Achy, painful and swollen joints can sure put a damper on your day. No matter whether it’s cleaning, shopping or going out for dinner with friends arthritis makes everything you do take extra effort.
Before long you may even find yourself turning down invitations and avoiding the things you love to do most.
But if you thought ache-free activities were a thing of the past think again. The latest research has revealed certain supplements can help drive away the pain so you can feel more like your old self again.
Let’s take a closer look at three promising, study-proven herbal supplements that could help you say goodbye to joint pain and hello to the life you want to be living.
Research has revealed that the ancient Ayurvedic remedy holy basil (O. tenuiflorum) is a winner when it comes to fighting joint pain.
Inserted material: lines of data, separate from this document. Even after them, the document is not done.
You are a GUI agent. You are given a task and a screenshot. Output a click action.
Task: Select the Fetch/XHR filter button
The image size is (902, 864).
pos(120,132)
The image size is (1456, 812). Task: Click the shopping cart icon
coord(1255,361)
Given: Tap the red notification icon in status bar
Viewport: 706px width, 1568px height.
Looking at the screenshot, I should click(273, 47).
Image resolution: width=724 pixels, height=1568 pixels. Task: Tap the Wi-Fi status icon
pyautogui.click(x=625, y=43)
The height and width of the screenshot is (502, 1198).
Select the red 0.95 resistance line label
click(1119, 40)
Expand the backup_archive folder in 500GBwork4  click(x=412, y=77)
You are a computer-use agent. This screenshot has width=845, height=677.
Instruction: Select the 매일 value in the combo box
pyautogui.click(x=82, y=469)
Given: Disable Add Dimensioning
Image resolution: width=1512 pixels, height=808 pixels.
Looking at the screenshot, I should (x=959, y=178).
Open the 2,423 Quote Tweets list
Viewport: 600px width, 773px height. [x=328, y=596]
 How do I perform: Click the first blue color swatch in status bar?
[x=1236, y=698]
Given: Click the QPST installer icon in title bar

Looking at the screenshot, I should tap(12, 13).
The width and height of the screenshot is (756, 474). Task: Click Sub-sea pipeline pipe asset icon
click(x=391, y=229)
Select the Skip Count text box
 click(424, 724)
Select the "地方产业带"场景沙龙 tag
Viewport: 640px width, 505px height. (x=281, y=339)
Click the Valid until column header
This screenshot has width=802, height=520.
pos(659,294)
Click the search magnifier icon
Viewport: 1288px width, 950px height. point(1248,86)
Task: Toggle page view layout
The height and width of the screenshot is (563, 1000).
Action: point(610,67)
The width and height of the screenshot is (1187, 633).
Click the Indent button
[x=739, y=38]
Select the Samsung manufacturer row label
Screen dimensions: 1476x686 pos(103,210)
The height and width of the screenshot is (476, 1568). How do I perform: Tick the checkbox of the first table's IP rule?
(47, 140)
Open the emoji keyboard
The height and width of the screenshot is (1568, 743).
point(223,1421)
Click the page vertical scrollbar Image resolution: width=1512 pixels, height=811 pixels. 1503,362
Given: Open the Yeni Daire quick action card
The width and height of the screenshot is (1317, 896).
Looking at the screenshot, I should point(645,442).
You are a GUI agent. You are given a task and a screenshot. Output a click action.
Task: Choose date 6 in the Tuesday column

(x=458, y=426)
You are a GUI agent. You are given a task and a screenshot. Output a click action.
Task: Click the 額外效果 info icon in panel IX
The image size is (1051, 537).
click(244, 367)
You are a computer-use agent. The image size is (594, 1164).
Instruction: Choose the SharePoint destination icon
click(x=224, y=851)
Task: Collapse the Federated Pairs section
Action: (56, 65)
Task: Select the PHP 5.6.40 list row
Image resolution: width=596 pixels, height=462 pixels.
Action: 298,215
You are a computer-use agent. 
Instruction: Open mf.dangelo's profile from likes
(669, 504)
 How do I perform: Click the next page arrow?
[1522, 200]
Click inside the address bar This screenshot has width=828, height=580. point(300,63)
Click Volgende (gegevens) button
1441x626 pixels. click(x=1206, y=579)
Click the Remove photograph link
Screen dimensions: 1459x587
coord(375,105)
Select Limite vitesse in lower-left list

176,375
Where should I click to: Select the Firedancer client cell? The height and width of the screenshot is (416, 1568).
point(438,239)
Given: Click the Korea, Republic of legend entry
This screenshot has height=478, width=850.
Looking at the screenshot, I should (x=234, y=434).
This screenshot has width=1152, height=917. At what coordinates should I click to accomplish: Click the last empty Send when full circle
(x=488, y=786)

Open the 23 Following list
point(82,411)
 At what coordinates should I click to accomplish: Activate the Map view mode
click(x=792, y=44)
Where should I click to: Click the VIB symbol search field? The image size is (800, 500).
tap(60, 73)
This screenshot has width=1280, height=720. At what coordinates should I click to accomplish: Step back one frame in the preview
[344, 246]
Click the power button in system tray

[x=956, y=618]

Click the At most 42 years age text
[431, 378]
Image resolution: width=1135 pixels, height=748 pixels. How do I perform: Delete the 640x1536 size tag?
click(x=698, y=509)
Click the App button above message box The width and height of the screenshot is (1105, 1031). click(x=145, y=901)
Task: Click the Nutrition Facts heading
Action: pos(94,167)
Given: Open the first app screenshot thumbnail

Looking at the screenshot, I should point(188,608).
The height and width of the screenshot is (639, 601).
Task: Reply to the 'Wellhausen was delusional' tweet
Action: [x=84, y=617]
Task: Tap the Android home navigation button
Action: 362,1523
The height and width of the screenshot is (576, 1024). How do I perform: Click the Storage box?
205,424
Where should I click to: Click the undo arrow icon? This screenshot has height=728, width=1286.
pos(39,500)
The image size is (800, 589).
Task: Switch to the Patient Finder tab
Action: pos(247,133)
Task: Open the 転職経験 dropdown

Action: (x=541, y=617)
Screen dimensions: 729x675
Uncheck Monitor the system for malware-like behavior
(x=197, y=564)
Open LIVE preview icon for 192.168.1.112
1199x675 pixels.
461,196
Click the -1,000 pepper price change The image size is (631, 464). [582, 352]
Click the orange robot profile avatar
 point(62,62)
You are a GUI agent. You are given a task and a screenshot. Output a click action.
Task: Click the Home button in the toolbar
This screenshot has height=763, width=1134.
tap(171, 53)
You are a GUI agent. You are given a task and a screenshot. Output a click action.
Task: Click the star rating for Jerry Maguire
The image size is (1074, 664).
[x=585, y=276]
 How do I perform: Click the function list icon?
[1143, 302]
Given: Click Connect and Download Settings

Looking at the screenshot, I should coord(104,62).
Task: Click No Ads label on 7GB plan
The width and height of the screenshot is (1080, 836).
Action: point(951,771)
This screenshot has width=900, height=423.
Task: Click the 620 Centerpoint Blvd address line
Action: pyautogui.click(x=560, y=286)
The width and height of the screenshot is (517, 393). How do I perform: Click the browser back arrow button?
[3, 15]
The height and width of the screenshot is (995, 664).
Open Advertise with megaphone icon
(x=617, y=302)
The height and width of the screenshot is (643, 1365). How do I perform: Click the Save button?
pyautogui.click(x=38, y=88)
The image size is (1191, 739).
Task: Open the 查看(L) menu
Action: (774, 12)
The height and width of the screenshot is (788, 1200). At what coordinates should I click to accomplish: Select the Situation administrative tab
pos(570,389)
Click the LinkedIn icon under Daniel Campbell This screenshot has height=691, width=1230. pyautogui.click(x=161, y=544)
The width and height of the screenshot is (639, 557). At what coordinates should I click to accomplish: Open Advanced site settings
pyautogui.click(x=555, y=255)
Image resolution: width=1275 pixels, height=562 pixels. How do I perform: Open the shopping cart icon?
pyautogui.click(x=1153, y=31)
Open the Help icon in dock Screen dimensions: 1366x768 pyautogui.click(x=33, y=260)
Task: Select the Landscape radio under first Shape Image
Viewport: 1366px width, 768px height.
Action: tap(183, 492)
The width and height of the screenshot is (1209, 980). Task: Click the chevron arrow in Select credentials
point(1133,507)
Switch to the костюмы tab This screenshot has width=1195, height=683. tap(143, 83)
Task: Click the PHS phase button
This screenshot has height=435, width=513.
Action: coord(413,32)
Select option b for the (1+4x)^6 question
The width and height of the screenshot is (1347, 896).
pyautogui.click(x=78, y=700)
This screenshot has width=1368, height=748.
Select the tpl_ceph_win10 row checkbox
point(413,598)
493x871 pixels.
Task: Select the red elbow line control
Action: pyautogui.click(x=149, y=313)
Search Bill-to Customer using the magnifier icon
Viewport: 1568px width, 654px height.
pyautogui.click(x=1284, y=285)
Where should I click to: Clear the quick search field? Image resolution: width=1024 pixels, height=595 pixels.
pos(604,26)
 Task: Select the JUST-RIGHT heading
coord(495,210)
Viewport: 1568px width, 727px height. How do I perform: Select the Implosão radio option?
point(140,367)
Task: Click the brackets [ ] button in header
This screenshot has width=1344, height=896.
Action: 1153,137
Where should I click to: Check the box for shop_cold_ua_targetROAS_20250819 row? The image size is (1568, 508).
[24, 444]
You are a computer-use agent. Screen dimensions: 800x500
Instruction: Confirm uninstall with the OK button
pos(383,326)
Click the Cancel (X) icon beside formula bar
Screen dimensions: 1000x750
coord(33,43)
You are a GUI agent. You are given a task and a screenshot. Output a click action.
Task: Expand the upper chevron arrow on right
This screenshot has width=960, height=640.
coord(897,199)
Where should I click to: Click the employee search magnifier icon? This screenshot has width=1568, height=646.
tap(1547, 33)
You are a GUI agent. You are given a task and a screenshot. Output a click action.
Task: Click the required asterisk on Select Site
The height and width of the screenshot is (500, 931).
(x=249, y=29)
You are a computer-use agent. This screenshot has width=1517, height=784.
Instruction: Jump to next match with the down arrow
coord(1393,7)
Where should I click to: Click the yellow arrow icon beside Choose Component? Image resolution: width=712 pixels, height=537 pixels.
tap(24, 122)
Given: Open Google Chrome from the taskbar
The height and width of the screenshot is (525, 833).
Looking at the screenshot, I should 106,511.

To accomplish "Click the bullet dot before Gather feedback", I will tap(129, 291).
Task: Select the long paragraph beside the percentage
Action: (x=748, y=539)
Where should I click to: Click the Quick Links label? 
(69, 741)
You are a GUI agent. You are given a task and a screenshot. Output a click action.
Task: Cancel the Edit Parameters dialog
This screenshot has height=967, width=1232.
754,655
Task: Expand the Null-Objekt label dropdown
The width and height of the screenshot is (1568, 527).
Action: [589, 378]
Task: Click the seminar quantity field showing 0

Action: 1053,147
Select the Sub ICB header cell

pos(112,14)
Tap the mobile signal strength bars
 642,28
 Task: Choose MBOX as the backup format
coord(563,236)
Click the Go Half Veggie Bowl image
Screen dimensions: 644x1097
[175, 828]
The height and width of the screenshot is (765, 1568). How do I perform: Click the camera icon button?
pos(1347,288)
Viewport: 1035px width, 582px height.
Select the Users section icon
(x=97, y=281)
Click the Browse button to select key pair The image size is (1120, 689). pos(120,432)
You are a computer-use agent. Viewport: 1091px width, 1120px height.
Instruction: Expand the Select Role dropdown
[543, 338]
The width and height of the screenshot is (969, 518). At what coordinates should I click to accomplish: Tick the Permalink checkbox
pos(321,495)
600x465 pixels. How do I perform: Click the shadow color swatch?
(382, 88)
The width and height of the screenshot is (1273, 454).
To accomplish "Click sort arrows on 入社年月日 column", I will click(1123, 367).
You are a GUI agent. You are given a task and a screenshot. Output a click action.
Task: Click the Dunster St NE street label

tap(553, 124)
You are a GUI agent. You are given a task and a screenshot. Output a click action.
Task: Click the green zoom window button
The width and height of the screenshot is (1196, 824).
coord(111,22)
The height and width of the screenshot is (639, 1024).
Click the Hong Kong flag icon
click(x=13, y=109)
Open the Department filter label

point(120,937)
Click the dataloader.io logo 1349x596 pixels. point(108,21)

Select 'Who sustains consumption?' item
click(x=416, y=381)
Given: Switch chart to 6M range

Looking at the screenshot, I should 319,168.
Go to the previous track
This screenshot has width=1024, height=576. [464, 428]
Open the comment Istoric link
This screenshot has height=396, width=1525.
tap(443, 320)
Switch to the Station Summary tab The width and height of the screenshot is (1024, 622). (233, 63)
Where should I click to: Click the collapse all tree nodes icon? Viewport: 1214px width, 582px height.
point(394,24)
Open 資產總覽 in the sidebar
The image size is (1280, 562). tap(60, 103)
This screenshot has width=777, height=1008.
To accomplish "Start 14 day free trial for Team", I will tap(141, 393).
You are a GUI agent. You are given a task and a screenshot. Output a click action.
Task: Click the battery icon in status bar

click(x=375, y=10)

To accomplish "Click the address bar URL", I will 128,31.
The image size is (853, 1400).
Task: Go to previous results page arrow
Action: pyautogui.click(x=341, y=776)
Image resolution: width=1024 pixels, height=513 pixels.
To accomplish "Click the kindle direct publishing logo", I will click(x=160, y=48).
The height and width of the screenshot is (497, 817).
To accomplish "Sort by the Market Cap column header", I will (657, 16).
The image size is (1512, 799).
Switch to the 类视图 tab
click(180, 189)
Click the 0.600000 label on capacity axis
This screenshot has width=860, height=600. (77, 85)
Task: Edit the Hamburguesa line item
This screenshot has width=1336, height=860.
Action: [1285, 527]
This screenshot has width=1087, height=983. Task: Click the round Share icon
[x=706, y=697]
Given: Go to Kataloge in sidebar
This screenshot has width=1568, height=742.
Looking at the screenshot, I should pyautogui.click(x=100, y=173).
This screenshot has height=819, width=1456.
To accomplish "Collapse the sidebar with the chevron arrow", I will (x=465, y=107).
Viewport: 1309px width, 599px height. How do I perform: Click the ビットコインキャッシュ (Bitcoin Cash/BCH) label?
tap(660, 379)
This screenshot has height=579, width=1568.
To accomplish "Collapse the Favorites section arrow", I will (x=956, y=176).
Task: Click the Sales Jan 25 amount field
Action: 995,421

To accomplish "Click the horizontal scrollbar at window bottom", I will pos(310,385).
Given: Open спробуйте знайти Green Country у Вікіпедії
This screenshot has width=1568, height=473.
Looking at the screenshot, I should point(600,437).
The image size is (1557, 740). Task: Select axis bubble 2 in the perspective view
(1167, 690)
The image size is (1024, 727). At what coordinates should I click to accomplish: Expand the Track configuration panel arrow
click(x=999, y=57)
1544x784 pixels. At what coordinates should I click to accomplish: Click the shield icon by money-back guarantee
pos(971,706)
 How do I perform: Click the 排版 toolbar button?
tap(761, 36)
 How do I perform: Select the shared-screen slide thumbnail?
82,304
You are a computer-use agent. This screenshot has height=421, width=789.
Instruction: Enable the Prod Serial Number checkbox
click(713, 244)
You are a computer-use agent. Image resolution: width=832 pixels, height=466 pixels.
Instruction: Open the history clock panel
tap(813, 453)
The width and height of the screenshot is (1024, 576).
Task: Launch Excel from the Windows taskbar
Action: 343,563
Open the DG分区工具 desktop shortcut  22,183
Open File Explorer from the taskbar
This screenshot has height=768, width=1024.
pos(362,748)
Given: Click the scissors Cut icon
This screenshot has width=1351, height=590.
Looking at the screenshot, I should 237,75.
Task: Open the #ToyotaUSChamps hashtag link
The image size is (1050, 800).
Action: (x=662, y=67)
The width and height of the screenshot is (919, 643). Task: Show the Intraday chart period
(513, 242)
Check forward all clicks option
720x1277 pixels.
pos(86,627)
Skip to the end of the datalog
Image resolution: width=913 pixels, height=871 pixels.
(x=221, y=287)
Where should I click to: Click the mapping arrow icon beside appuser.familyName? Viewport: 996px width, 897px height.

According to a study presented at a meeting of the Royal Pharmaceutical Society, holy basil can slash joint swelling by an astounding 73 percent within 24 hours.1 In fact, the plant extract performed as well as a widely used arthritis drug, diclofenac, but without the side effects.
Basil’s ability to squash joint pain and inflammation is likely due to two different compounds. The active ingredient in holy basil, eugenol, has been shown in lab and animal studies to have powerful anti-inflammatory properties.2,3,4,5 And basil is also rich in inflammation slashing rosmarinic acid.6,7
Experts typically recommend 300 to 500 mg a day to fight swelling and joint pain.
The African devil’s claw plant (Harpagophytum procumbent) gets its odd name from the little hooks that cover its fruit. The plant has been used for centuries in African communities to tackle pain and indigestion, as well as treat common skin ailments.
Research has shown the anti-inflammatory herb, which is widely used in Germany, may help tackle arthritis, bursitis and lower back pain. A regular dose of between 600 and 1,200 mg of devil’s claw could slash your pain within four weeks, according to a study published in the European Journal of Anaesthesiology.8
And devil’s claw might help you cut back on your pain pills too. When a group of folks with osteoarthritis used a product containing 9.5 mg of devil’s claw they ended up needing far less NSAID pain relievers to control their pain. Researchers say the supplement is as effective as the arthritis drug diacerhein.9
Ginger (Zingiber officinale) is a natural anti-inflammatory that relieves swelling and pain in much the same way ibuprofen or cox-2 inhibiting drugs do, but without the side effects. The root of the plant has been used in Asian medicine for centuries, and has long been a favorite remedy for slashing inflammation and pain among alternative and traditional healers worldwide.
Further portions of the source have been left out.